(Pointing rows for text and elements)
=-=-=
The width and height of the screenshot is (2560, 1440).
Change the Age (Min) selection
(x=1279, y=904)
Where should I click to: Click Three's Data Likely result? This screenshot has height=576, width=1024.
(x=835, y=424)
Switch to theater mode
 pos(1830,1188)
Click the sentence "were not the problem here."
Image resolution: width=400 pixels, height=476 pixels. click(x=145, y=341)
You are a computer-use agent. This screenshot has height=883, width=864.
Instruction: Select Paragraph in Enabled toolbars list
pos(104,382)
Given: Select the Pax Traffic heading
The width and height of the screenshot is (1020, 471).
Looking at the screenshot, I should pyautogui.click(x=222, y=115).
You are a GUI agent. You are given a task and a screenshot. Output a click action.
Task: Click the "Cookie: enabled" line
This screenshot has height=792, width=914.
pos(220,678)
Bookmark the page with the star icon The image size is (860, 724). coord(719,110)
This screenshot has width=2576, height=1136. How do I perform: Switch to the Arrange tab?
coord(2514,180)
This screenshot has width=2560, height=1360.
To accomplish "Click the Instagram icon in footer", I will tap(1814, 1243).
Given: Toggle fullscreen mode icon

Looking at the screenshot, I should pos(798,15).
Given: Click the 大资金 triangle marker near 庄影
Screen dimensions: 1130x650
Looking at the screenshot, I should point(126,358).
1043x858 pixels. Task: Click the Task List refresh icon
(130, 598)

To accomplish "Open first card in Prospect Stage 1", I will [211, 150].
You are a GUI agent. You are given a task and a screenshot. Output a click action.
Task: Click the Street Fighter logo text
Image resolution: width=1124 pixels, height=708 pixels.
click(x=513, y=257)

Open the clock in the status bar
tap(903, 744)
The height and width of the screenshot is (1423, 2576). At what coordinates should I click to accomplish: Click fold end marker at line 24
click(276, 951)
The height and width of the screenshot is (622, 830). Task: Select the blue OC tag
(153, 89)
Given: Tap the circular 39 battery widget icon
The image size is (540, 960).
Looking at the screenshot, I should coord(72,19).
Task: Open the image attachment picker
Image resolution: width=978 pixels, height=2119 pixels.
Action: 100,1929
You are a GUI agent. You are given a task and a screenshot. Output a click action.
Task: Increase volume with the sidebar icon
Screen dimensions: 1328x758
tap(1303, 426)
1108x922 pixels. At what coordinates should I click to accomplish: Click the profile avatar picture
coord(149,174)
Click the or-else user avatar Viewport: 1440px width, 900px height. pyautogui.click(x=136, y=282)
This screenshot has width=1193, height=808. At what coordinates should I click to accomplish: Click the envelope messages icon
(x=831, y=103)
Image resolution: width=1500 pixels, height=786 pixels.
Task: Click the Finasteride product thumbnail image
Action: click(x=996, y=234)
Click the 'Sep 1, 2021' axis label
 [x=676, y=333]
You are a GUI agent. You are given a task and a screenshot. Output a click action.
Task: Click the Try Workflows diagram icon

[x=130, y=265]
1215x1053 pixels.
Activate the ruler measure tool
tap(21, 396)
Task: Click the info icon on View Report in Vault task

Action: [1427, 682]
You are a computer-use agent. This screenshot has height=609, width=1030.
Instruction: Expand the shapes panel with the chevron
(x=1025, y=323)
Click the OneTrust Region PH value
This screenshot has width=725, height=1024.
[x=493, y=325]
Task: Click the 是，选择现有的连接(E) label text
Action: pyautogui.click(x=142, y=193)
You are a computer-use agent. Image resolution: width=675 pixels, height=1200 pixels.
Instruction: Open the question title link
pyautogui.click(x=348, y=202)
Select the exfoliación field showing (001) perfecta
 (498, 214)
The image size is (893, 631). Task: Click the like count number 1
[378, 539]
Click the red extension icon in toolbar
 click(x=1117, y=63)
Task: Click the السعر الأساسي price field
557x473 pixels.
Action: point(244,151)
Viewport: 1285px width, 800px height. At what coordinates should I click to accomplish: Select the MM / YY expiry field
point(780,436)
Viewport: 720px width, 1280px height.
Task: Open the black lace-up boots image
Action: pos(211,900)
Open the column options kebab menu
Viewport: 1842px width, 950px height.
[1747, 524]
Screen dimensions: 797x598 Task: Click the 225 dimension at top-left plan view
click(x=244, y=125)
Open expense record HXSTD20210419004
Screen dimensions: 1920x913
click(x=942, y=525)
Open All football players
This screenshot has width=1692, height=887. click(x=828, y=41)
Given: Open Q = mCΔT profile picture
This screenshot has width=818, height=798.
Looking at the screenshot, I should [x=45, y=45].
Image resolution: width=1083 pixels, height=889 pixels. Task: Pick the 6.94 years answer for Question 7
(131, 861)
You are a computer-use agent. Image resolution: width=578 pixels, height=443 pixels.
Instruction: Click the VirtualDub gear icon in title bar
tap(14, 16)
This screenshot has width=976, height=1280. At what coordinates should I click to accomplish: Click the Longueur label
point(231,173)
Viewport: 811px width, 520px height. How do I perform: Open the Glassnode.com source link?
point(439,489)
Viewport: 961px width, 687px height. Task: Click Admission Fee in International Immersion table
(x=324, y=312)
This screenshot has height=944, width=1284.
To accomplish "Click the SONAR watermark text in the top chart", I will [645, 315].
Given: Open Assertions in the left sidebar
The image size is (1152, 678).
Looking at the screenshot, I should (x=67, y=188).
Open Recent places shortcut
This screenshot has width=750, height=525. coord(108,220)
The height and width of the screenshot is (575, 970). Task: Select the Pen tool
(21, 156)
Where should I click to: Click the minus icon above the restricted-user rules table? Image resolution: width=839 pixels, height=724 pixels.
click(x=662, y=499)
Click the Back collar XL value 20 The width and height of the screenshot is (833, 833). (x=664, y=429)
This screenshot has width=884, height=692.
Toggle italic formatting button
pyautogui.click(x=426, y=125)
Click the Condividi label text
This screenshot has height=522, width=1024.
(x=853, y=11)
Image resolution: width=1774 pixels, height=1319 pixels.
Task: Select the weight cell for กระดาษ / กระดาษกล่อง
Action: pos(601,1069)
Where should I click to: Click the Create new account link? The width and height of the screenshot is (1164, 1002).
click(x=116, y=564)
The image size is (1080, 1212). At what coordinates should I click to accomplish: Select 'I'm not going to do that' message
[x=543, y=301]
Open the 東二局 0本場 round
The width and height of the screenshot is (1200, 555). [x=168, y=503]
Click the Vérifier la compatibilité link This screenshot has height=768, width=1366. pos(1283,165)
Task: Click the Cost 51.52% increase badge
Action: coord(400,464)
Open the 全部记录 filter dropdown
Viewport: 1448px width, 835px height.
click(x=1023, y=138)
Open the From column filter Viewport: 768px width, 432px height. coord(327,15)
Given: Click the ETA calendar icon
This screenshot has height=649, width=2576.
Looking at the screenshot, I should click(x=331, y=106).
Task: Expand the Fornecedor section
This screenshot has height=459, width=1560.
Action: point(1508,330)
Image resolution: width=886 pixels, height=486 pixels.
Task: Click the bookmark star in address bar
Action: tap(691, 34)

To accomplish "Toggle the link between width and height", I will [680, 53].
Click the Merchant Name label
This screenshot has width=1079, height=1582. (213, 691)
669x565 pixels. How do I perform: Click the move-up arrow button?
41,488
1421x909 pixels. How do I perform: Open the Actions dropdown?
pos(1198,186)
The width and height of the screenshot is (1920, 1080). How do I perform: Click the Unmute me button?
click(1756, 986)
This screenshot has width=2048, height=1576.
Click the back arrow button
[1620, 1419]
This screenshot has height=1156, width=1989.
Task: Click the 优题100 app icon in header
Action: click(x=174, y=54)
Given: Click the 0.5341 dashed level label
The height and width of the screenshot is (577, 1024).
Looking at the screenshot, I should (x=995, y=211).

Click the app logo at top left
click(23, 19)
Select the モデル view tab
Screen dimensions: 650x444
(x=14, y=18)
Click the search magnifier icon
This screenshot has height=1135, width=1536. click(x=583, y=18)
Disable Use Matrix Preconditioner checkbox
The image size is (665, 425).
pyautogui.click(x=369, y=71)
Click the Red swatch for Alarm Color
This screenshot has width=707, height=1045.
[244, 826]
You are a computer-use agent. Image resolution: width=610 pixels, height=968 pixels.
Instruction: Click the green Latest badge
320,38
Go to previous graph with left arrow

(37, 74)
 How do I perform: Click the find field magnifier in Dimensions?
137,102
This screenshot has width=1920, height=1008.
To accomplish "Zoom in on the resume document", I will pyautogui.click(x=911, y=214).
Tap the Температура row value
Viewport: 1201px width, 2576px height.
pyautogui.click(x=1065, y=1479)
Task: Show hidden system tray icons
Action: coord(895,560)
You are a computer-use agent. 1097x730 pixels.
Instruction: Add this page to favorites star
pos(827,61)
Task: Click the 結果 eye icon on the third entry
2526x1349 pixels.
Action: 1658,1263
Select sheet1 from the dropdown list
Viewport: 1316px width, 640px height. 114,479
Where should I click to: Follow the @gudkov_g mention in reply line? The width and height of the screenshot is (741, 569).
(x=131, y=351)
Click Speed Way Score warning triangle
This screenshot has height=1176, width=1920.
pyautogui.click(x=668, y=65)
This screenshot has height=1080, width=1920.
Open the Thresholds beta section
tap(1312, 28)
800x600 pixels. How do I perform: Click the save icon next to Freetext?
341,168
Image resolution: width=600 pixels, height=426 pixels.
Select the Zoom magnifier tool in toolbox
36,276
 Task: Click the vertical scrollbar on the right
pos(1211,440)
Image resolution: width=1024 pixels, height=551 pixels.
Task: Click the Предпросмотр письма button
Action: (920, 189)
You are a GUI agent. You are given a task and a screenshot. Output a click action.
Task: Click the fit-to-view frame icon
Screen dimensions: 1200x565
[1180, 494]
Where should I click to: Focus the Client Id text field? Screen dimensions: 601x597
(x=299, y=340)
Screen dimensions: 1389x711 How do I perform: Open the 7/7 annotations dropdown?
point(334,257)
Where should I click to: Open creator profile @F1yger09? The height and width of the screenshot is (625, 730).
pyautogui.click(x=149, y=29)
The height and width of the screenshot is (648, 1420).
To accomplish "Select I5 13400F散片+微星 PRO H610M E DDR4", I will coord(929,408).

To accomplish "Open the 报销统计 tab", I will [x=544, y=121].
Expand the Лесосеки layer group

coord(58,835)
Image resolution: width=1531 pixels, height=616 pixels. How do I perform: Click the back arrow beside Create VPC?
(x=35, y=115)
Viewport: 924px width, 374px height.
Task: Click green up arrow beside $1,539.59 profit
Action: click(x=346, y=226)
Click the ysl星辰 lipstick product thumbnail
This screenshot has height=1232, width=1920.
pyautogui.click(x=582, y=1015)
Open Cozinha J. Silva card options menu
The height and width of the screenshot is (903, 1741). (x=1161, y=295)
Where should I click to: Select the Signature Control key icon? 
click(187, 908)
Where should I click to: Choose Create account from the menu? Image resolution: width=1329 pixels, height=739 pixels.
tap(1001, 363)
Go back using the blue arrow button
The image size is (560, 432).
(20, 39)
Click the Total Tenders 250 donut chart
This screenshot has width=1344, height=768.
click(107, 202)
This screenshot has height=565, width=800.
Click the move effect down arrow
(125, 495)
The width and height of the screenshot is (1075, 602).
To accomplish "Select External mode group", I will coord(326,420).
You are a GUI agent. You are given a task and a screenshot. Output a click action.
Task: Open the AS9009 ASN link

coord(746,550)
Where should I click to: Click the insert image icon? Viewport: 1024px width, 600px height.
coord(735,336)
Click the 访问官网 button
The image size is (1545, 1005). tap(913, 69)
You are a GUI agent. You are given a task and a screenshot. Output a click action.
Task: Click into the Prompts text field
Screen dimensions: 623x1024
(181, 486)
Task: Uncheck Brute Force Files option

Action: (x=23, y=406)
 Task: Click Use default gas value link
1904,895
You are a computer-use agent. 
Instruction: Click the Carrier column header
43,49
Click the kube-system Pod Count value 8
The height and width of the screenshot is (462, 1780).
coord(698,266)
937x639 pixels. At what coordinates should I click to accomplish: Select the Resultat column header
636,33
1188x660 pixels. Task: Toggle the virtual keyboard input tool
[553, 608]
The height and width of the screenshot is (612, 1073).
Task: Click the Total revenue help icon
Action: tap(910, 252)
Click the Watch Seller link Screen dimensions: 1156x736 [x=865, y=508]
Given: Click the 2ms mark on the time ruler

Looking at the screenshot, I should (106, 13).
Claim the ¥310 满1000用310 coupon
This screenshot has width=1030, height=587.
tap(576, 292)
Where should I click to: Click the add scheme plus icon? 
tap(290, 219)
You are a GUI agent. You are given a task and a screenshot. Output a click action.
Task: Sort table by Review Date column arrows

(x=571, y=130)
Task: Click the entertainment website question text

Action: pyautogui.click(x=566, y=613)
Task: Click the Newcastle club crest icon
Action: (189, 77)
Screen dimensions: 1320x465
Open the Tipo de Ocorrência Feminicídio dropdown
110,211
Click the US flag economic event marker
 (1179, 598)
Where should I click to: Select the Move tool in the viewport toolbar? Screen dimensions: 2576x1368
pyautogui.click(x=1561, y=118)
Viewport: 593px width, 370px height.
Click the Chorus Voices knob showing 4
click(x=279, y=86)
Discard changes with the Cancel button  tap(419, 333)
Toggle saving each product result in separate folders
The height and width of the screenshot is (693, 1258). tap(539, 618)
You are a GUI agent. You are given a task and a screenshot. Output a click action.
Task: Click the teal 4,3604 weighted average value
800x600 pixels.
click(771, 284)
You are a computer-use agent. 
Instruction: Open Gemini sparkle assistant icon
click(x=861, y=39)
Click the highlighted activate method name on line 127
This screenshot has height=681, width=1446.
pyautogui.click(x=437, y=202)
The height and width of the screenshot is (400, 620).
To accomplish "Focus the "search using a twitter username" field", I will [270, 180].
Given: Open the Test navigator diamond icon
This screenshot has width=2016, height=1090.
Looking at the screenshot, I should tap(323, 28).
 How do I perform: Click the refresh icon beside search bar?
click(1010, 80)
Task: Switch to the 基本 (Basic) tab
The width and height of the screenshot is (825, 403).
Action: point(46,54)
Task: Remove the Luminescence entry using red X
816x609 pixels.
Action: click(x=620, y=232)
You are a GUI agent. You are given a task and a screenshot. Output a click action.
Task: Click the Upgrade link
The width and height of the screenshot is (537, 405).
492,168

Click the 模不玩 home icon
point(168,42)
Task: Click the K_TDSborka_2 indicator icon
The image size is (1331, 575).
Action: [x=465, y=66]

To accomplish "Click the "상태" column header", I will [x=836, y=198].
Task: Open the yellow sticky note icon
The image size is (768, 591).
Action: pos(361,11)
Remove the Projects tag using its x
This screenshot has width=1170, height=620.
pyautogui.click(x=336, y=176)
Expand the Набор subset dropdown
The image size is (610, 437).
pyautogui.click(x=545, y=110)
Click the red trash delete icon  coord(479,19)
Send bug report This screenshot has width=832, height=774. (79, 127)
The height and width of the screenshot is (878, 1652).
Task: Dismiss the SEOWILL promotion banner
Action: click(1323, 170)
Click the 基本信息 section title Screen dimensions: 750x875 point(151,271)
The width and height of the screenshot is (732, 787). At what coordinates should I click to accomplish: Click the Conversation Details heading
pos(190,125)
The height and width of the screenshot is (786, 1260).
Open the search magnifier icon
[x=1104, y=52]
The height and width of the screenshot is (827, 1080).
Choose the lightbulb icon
=-=-=
* What to do: Format the rows as a Markdown table with the columns Number and Line, starting at the beginning of the rows and ending with the line containing "Image resolution: width=400". Include that line and omit any blank lines.

* Expected answer:
| Number | Line |
|---|---|
| 1 | The width and height of the screenshot is (2560, 1440). |
| 2 | Change the Age (Min) selection |
| 3 | (x=1279, y=904) |
| 4 | Where should I click to: Click Three's Data Likely result? This screenshot has height=576, width=1024. |
| 5 | (x=835, y=424) |
| 6 | Switch to theater mode |
| 7 |  pos(1830,1188) |
| 8 | Click the sentence "were not the problem here." |
| 9 | Image resolution: width=400 pixels, height=476 pixels. click(x=145, y=341) |